Try the journey yourself at rush hour, make sure you are carrying both a rucksack with a couple of books in it and a PE bag with a full football kit.
When it gets busy give up a seat for an adult.
Then consider train strikes, if the train isn't running how will he get there, ditto bus.
Then the cost of travel, I know in some areas children travel free but not in all areas.
Does he lose things? It's much harder to find a planner that has been left at school than a planner that might have been lost at school, on a train, on a bus or on the street.
One of the things I hated was that I was often the last person in the house home. That sounds like not a lot but things would happen like my parents might order a takeaway, they got what they wanted as did my brother and I had what they had guessed I wanted, and sometimes it was what they thought I wanted, and in the oven to keep warm because I had missed a bus.
The only other option would be child comes with me (40m in car) to high school in town I work in, or another town about 50 mins away in bus as well.
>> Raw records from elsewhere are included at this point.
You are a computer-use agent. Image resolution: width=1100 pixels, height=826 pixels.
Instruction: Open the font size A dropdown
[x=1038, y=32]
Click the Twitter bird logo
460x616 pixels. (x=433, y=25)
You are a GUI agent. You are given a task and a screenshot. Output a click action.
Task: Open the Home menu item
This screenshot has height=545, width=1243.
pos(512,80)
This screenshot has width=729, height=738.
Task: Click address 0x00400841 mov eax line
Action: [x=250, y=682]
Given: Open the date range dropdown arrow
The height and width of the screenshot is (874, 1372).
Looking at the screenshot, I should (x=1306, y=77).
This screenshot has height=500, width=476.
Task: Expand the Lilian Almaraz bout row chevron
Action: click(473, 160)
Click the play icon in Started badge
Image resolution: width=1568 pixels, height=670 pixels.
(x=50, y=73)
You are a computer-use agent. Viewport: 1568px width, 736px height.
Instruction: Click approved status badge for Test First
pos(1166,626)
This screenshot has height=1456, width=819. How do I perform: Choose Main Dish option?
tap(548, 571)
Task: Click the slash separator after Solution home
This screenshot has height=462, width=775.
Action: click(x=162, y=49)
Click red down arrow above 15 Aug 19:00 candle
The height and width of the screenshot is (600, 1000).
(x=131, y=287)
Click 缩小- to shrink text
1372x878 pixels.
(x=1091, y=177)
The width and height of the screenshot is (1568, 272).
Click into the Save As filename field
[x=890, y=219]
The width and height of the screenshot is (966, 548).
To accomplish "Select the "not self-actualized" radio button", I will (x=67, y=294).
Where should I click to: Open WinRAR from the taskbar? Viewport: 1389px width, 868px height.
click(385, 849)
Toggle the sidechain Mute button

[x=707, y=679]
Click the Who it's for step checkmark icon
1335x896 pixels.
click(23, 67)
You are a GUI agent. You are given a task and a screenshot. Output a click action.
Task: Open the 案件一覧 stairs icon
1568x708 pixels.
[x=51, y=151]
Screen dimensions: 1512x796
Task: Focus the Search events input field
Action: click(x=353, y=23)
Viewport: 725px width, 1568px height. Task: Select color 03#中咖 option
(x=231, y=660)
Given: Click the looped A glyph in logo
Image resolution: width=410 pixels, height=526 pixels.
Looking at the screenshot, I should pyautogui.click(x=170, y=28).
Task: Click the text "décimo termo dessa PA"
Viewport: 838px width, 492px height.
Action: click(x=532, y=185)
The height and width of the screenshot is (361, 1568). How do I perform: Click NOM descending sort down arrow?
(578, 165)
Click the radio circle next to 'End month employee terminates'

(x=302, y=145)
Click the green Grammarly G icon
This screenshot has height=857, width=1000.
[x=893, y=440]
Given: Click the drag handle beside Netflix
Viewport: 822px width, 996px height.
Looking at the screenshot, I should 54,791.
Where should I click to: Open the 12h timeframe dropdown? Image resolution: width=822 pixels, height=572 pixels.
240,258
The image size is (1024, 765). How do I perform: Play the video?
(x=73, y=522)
This thread is interesting. Some children, like the ones in my village don’t have a choice (unless parents move) and cope perfectly fine.
I think it is different when all children are commuting and when it is a school bus.
Some schools are really strict on punctuality and a child can end up in detention for being 5 mins late, if 40 children are arriving late because a school bus is late the school knows it is not the children's fault and can plan accordingly.